Supreme Court of Rhode Island
575 A.2d 182 (R.I. 1990)
In LaFazia v. Howe, the defendants, James and Theresa Howe, entered into a contract with the plaintiffs, Arthur LaFazia and Dennis Gasrow, to purchase a delicatessen called Oaklawn Fruit and Produce. They were inexperienced in running a delicatessen but were convinced by the plaintiffs' representations of the business's profitability, despite only having access to tax returns that did not reflect true figures. The Howes relied on these representations and agreed to buy the business for $90,000, paying $60,000 upfront and signing a promissory note for the remaining $30,000. The sales contract included specific merger and disclaimer clauses stating that the buyers relied on their own judgment and that the assets were sold "as is." After taking over the business, the Howes realized it was not as profitable as represented and could not make the promissory note payment. They eventually sold the business for $45,000 and did not pay the remaining $10,000 of the promissory note. The plaintiffs sued for breach of the promissory note, and the Howes counterclaimed for misrepresentation. The Superior Court granted summary judgment for the plaintiffs, leading to the Howes' appeal.
The main issue was whether the merger and disclaimer clauses in the sales contract precluded the defendants from claiming they relied on any alleged misrepresentations by the plaintiffs about the profitability of the business.
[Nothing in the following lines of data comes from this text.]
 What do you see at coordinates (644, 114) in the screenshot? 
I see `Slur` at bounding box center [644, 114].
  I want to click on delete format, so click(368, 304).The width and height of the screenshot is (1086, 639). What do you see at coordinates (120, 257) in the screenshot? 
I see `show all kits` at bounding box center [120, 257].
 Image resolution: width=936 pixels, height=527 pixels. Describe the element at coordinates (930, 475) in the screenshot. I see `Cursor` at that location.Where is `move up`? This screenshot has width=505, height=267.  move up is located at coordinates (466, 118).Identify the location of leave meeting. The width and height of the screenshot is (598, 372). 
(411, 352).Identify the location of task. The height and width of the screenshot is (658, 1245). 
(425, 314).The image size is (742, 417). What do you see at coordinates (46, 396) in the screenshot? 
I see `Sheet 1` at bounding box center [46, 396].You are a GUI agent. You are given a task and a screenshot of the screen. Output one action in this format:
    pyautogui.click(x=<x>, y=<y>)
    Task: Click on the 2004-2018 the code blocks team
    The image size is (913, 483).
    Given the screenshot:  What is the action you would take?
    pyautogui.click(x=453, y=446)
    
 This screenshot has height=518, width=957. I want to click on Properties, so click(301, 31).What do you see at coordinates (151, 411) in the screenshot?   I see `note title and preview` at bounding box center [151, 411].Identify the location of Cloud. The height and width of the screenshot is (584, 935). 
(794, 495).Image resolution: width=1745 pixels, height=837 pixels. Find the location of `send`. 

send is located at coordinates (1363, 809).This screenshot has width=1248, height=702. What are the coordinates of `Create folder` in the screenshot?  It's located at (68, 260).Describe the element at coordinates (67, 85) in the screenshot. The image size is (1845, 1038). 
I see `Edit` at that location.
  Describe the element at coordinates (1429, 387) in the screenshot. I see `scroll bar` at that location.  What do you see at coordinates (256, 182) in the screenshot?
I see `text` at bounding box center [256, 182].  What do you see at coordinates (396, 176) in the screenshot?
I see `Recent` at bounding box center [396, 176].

The Supreme Court of Rhode Island affirmed the trial court's order granting summary judgment to the plaintiffs, finding that the specific merger and disclaimer clauses precluded the defendants from claiming reliance on any oral representations about the business's profitability.
The Supreme Court of Rhode Island reasoned that the merger and disclaimer clauses in the sales contract were specific and unambiguous, clearly stating that the buyers were to rely on their own judgment regarding the business's profitability. The court noted that these clauses were not procured by fraud and that the contract was complete and regular on its face. The court found that the Howes had not declared rescission of the contract and had instead affirmed it by making payments and later selling the business. The court also pointed out that the defendants did not claim they had not read or understood the contract, and both parties were represented by counsel at the closing. The court compared this case to others where specific disclaimer clauses foreclosed claims of reliance on prior representations, emphasizing that specific language in the contract regarding reliance on judgment precluded the defendants' claims of deceit.